The United States District Court for the District of New Mexico recently dismissed a lawsuit filed by an employee who was fired after testing positive for marijuana despite using medical marijuana as permitted by New Mexico state law. In finding that the employer did not violate New Mexico law or public policy, the court’s decision mirrors the holdings in similar cases from California, Colorado, Michigan, Montana, Oregon, and Washington holding that employers have no duty to accommodate medical marijuana use by employees.
In the New Mexico case, the employee applied for a position with Tractor Supply Company and disclosed his HIV/AIDS diagnosis during the interview process. The employee further disclosed that he participated in the New Mexico Cannabis Program, authorized by the Lynn and Erin Compassionate Use Act. After the employee was hired for the position, the employee underwent a drug test and tested positive for cannabis metabolites. Tractor Supply Company terminated the employee on the basis of the positive drug test.

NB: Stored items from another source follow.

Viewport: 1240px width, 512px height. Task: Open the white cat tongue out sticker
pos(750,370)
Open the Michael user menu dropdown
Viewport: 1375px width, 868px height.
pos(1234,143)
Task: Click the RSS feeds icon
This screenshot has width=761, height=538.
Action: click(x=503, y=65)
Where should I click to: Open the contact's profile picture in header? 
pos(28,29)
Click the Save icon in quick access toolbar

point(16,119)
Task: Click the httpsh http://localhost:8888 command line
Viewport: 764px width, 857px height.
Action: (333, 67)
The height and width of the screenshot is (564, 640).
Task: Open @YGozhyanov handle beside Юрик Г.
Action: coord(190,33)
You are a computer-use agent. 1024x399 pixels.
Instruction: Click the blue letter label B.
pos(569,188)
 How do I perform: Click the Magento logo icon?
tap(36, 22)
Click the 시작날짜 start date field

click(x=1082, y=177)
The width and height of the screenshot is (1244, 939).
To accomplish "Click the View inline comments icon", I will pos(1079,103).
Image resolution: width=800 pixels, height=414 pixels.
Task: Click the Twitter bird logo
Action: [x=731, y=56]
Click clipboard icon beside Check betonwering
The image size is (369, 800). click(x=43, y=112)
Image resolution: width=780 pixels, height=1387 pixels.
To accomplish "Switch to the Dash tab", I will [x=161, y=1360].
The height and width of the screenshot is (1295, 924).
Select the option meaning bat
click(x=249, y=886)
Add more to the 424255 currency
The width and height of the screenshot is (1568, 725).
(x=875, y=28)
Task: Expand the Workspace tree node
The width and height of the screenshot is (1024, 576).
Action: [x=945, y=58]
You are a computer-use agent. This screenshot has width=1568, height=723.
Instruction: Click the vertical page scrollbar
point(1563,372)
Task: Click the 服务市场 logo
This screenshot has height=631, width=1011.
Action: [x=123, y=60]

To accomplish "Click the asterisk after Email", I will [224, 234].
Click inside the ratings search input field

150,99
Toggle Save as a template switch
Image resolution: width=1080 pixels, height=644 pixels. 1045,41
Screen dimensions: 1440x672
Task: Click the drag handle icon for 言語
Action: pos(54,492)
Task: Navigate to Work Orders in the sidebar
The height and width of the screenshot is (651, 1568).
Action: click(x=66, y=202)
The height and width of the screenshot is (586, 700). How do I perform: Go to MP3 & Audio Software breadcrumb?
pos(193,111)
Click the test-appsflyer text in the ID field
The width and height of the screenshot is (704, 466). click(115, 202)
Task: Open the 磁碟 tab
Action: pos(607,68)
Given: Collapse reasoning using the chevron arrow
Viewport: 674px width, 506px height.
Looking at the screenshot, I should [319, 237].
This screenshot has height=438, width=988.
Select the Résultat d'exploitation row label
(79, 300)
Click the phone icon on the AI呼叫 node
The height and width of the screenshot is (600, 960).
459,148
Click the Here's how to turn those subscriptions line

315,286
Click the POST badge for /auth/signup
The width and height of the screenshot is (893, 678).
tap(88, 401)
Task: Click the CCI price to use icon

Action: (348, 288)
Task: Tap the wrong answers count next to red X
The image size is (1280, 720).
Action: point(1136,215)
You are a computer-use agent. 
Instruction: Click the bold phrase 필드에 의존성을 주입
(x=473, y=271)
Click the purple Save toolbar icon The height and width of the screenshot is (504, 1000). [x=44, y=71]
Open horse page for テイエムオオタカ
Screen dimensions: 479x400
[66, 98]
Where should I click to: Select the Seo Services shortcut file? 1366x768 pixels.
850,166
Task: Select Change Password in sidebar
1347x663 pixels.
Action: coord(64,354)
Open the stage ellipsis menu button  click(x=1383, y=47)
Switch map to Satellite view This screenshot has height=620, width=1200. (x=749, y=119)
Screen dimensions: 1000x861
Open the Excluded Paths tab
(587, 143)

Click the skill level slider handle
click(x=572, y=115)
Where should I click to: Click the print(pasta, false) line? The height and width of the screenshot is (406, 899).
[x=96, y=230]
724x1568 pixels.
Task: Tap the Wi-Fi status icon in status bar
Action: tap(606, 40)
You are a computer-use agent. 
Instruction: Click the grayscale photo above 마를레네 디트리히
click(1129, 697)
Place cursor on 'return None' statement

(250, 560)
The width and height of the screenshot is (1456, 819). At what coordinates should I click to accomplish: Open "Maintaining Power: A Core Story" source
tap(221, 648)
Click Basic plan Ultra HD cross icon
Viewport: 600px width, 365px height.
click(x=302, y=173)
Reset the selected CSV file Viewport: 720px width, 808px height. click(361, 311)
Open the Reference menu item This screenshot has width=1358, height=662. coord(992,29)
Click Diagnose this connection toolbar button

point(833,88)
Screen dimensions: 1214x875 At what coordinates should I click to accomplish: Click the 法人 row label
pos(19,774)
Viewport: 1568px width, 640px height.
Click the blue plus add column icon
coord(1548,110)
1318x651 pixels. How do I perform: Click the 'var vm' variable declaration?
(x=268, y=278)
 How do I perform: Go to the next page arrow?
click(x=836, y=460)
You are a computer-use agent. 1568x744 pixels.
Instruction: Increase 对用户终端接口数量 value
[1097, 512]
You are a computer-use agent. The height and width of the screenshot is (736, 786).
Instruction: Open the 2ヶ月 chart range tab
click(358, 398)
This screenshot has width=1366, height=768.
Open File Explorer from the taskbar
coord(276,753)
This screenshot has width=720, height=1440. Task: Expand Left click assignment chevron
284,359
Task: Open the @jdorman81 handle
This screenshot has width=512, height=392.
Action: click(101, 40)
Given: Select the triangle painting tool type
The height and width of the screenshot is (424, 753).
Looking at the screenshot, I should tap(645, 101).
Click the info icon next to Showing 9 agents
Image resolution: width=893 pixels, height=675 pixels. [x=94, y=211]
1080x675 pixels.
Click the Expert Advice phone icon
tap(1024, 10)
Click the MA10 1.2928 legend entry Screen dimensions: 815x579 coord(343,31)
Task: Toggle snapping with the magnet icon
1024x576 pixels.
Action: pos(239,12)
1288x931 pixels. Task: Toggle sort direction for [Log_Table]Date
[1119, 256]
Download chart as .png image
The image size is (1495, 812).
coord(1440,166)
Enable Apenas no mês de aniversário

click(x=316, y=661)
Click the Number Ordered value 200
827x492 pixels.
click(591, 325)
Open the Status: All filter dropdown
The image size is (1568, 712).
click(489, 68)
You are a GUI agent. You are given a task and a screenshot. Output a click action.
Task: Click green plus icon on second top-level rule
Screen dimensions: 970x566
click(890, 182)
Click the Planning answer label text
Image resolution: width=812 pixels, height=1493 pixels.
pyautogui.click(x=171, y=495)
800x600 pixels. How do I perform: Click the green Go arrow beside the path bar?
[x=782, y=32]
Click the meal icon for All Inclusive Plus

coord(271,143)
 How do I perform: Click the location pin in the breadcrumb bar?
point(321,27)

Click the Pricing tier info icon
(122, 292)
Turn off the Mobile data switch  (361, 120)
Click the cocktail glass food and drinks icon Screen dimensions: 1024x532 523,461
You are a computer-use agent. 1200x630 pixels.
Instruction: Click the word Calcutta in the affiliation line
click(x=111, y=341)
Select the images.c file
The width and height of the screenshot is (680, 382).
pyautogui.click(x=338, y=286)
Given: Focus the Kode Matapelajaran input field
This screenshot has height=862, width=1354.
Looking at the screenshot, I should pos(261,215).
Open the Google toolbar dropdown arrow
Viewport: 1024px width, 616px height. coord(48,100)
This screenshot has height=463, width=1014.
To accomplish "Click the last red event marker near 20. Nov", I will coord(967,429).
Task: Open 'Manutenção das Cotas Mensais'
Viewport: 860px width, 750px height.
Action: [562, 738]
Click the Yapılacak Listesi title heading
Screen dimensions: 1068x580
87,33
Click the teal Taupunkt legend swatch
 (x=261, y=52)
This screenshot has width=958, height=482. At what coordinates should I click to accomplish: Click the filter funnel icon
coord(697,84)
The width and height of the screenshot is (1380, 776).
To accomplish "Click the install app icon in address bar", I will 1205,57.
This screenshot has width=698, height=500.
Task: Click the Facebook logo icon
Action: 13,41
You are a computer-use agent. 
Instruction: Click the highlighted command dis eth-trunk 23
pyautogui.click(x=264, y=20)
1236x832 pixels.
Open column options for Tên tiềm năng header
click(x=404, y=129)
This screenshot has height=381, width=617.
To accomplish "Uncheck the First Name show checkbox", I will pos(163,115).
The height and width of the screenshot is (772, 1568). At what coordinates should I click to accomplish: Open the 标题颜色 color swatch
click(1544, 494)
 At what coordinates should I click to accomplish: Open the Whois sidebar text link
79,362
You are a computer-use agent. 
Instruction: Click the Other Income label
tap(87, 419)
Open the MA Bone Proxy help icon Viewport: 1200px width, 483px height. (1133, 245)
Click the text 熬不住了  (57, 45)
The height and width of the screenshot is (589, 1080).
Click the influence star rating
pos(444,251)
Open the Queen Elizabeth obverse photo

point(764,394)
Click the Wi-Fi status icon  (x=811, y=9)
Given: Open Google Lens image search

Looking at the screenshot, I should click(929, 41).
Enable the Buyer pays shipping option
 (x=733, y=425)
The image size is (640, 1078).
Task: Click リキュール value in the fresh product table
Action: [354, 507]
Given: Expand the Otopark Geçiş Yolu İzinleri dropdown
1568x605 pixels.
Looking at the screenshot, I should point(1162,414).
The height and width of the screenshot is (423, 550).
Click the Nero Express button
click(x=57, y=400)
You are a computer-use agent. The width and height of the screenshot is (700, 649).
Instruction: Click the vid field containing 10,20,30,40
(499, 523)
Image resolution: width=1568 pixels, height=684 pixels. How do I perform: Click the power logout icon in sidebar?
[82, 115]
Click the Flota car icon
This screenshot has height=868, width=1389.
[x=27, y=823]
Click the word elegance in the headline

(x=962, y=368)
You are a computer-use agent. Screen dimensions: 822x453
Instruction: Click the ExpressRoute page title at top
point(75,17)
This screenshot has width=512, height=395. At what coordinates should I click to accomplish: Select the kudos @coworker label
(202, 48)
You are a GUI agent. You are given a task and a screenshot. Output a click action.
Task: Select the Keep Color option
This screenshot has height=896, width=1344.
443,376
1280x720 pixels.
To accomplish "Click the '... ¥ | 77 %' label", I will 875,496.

Employers—including those in health care—who wish to continue their zero tolerance policy for marijuana use likely are legally insulated in states with statutes that do not expressly require accommodation of medical marijuana use. However, whether such policies are permissible in states such as Nevada and New York, which have state laws expressly requiring the accommodation of medical marijuana use, is less clear. Thus, employers should continue to monitor for developments in this area of the law.
The New Mexico case is Garcia v. Tractor Supply Company (PDF), No. 15-CV-00735 (D.N.M. Jan. 7, 2016).